Problem:
Starting from the line with "Given: Click Enable", please copy exactly every line to the end of the listing, but not the pictures.

──────

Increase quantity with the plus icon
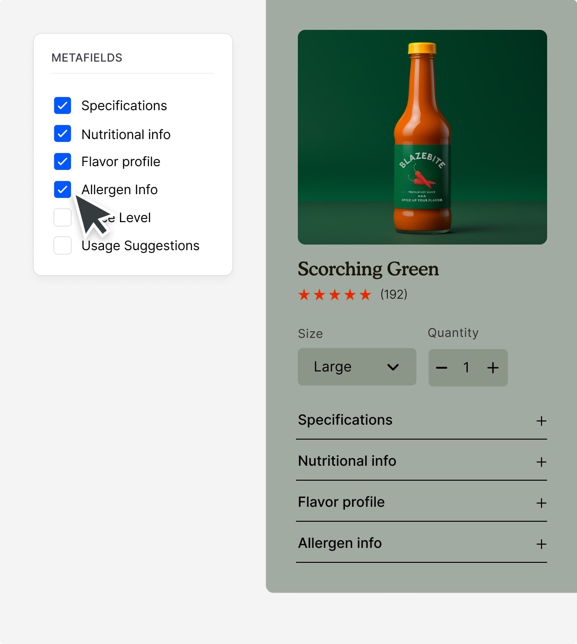Viewport: 577px width, 644px height. coord(493,368)
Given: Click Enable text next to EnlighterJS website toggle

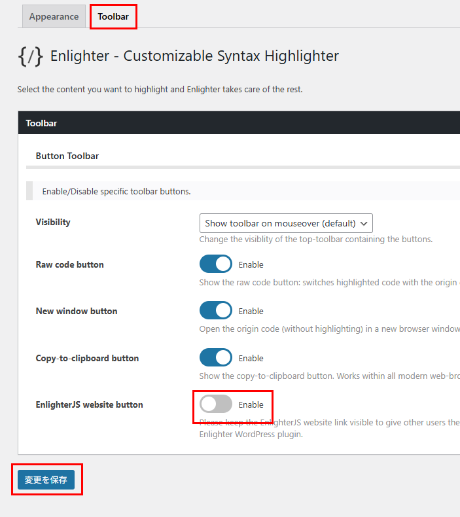Looking at the screenshot, I should [251, 405].
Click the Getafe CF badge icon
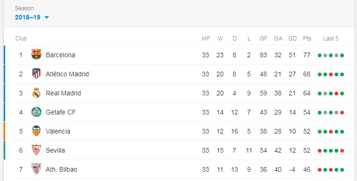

──────

Solution to this exercise:
Given: Click Enable text next to EnlighterJS website toggle

Looking at the screenshot, I should [251, 405].
Click the Getafe CF badge icon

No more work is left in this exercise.